» Work instructions
Could you please return each line of the data that has the word "settings"?

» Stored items

============

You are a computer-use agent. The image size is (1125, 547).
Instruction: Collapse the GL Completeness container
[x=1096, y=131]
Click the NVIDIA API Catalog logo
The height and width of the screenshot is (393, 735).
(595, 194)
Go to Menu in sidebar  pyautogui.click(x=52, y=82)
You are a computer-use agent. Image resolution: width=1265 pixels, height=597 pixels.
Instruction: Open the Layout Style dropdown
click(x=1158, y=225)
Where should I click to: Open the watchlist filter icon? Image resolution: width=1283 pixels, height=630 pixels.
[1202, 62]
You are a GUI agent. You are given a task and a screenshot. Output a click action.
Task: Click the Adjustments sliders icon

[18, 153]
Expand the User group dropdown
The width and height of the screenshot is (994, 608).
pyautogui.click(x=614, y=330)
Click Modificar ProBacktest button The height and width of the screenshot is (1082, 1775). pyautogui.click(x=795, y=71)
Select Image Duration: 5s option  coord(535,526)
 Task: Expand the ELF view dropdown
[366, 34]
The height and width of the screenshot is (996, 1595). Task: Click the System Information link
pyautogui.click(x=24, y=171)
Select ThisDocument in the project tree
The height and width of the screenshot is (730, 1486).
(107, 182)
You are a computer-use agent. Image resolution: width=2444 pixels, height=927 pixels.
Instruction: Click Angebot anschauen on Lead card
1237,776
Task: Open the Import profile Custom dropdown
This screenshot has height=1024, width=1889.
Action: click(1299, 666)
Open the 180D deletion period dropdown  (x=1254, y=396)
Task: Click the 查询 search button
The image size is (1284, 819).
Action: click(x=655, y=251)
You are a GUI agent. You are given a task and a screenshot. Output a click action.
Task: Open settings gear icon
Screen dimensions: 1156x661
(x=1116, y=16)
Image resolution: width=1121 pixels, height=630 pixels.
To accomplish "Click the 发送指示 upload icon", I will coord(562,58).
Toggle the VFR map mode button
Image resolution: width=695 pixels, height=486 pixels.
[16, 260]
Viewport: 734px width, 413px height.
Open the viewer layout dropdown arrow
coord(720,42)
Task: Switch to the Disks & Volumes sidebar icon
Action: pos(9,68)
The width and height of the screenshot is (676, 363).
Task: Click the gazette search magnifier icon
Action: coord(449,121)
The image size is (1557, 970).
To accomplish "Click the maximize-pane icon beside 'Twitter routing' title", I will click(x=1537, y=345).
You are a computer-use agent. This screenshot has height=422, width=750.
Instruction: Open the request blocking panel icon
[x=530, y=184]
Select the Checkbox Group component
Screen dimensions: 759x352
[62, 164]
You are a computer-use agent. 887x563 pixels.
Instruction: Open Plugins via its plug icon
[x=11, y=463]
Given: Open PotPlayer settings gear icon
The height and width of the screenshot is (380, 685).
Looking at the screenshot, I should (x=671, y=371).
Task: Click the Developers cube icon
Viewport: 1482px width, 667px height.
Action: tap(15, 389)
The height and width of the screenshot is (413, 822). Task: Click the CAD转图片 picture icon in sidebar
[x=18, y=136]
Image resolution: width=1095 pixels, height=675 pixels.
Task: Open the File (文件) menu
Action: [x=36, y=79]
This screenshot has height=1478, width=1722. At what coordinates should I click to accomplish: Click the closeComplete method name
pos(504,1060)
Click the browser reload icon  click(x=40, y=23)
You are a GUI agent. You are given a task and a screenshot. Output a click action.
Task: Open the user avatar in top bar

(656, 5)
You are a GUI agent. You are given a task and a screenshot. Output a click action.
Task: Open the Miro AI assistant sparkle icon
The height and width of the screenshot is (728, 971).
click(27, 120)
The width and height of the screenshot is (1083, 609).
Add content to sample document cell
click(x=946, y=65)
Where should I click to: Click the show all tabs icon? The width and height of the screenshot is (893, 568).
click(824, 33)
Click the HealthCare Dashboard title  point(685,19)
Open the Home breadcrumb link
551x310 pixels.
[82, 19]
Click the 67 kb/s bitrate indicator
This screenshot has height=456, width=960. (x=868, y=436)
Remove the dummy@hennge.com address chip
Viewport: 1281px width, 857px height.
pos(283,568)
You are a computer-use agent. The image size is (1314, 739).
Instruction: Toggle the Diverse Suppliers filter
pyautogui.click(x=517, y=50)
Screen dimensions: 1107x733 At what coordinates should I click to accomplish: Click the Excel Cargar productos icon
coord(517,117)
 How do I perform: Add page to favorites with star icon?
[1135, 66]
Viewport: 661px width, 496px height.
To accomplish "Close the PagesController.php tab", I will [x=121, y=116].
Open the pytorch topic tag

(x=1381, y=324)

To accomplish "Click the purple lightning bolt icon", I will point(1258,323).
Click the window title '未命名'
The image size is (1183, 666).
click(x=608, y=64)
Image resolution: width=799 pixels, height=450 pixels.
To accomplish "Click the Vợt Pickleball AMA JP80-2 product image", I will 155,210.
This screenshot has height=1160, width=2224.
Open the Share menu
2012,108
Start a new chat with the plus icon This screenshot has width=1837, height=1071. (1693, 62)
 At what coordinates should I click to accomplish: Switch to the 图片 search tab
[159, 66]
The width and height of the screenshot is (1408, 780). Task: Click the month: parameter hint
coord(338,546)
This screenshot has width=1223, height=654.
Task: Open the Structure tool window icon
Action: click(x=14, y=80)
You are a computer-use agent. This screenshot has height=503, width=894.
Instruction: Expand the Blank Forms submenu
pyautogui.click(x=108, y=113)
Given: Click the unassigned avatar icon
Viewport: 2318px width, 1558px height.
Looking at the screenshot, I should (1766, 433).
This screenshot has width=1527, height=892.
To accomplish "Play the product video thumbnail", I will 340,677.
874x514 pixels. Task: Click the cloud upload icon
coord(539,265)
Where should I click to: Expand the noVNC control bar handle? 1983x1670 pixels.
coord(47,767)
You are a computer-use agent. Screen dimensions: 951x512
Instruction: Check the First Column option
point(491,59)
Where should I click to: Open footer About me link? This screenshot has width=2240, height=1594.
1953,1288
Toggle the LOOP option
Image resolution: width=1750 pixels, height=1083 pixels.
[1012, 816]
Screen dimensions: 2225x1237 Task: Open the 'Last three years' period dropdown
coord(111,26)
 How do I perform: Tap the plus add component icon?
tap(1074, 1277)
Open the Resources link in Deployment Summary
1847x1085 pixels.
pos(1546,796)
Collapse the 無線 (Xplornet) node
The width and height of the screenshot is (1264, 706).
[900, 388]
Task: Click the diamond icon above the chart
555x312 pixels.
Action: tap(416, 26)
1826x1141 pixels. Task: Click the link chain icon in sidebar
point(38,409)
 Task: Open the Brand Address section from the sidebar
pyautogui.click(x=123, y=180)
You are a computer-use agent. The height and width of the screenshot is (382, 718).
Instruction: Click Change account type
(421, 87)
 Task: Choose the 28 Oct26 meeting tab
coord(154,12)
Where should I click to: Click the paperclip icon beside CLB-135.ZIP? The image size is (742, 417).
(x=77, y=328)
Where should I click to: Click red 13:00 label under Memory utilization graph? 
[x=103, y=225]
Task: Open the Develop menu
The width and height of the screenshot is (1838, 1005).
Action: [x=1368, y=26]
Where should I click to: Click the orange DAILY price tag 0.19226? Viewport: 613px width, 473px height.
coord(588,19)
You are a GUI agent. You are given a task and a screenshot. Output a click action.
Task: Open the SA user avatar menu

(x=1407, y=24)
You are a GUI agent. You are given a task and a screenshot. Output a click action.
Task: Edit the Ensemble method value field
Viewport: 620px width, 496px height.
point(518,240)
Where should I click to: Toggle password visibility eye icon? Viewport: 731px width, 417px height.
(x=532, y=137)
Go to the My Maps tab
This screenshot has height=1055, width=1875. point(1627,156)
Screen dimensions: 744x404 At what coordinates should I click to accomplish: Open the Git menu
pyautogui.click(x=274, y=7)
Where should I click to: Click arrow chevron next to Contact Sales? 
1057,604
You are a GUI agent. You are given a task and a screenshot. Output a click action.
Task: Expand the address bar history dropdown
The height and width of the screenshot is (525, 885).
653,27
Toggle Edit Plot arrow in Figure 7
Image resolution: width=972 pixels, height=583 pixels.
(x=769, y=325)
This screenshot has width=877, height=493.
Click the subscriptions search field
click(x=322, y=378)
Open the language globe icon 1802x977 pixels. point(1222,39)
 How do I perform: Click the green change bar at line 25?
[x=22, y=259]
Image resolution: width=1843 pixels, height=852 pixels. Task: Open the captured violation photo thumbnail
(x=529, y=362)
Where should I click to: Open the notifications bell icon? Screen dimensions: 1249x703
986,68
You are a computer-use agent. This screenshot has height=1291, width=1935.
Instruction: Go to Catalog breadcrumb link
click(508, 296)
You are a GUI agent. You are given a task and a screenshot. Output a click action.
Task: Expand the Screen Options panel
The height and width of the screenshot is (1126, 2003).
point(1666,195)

============

» Exercise solution
Task: Open settings gear icon
Given: Open PotPlayer settings gear icon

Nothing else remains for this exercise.